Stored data
———
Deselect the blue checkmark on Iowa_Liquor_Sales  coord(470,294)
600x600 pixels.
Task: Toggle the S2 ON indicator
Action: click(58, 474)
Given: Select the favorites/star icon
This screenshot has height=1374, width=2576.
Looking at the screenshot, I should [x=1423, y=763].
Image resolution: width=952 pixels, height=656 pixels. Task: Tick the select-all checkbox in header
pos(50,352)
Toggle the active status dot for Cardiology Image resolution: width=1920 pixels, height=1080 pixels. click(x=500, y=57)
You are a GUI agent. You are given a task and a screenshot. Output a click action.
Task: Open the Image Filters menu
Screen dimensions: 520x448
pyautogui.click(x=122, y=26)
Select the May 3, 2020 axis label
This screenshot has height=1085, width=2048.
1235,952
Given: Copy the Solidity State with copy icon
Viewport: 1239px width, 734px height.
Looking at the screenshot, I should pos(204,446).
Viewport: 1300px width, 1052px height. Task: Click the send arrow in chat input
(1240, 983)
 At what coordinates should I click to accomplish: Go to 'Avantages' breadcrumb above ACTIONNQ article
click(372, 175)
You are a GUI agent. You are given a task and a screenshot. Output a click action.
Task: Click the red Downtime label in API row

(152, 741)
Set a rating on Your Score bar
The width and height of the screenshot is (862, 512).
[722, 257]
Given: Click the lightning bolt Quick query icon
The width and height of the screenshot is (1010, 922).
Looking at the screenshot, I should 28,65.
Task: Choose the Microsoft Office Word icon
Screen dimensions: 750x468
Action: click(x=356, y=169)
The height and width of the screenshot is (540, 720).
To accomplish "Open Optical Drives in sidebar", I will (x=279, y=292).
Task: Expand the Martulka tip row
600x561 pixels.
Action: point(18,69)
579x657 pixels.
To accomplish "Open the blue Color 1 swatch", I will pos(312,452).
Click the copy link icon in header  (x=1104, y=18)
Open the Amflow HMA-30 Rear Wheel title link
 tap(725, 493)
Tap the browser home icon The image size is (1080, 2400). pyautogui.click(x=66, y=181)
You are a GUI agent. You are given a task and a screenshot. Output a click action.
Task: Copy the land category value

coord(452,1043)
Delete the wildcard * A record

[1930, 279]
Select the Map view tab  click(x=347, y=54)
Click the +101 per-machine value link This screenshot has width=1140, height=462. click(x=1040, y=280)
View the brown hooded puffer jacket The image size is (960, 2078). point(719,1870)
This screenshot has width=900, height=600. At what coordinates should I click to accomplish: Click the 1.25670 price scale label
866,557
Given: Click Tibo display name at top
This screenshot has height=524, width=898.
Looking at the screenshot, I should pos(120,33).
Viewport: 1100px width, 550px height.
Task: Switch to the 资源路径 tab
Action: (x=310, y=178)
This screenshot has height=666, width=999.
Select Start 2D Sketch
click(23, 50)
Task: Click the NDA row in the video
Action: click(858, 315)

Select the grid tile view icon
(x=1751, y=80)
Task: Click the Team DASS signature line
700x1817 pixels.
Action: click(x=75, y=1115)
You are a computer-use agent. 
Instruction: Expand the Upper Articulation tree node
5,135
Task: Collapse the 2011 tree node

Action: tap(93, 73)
———
Your task is to reproduce all of the records exactly.

- [WRITTEN RESPONSE]
Deselect the blue checkmark on Iowa_Liquor_Sales  coord(470,294)
600x600 pixels.
Task: Toggle the S2 ON indicator
Action: click(58, 474)
Given: Select the favorites/star icon
This screenshot has height=1374, width=2576.
Looking at the screenshot, I should [x=1423, y=763].
Image resolution: width=952 pixels, height=656 pixels. Task: Tick the select-all checkbox in header
pos(50,352)
Toggle the active status dot for Cardiology Image resolution: width=1920 pixels, height=1080 pixels. click(x=500, y=57)
You are a GUI agent. You are given a task and a screenshot. Output a click action.
Task: Open the Image Filters menu
Screen dimensions: 520x448
pyautogui.click(x=122, y=26)
Select the May 3, 2020 axis label
This screenshot has height=1085, width=2048.
1235,952
Given: Copy the Solidity State with copy icon
Viewport: 1239px width, 734px height.
Looking at the screenshot, I should pos(204,446).
Viewport: 1300px width, 1052px height. Task: Click the send arrow in chat input
(1240, 983)
 At what coordinates should I click to accomplish: Go to 'Avantages' breadcrumb above ACTIONNQ article
click(372, 175)
You are a GUI agent. You are given a task and a screenshot. Output a click action.
Task: Click the red Downtime label in API row

(152, 741)
Set a rating on Your Score bar
The width and height of the screenshot is (862, 512).
[722, 257]
Given: Click the lightning bolt Quick query icon
The width and height of the screenshot is (1010, 922).
Looking at the screenshot, I should 28,65.
Task: Choose the Microsoft Office Word icon
Screen dimensions: 750x468
Action: click(x=356, y=169)
The height and width of the screenshot is (540, 720).
To accomplish "Open Optical Drives in sidebar", I will (x=279, y=292).
Task: Expand the Martulka tip row
600x561 pixels.
Action: point(18,69)
579x657 pixels.
To accomplish "Open the blue Color 1 swatch", I will pos(312,452).
Click the copy link icon in header  (x=1104, y=18)
Open the Amflow HMA-30 Rear Wheel title link
 tap(725, 493)
Tap the browser home icon The image size is (1080, 2400). pyautogui.click(x=66, y=181)
You are a GUI agent. You are given a task and a screenshot. Output a click action.
Task: Copy the land category value

coord(452,1043)
Delete the wildcard * A record

[1930, 279]
Select the Map view tab  click(x=347, y=54)
Click the +101 per-machine value link This screenshot has width=1140, height=462. click(x=1040, y=280)
View the brown hooded puffer jacket The image size is (960, 2078). point(719,1870)
This screenshot has width=900, height=600. At what coordinates should I click to accomplish: Click the 1.25670 price scale label
866,557
Given: Click Tibo display name at top
This screenshot has height=524, width=898.
Looking at the screenshot, I should pos(120,33).
Viewport: 1100px width, 550px height.
Task: Switch to the 资源路径 tab
Action: (x=310, y=178)
This screenshot has height=666, width=999.
Select Start 2D Sketch
click(23, 50)
Task: Click the NDA row in the video
Action: click(858, 315)

Select the grid tile view icon
(x=1751, y=80)
Task: Click the Team DASS signature line
700x1817 pixels.
Action: click(x=75, y=1115)
You are a computer-use agent. 
Instruction: Expand the Upper Articulation tree node
5,135
Task: Collapse the 2011 tree node

Action: tap(93, 73)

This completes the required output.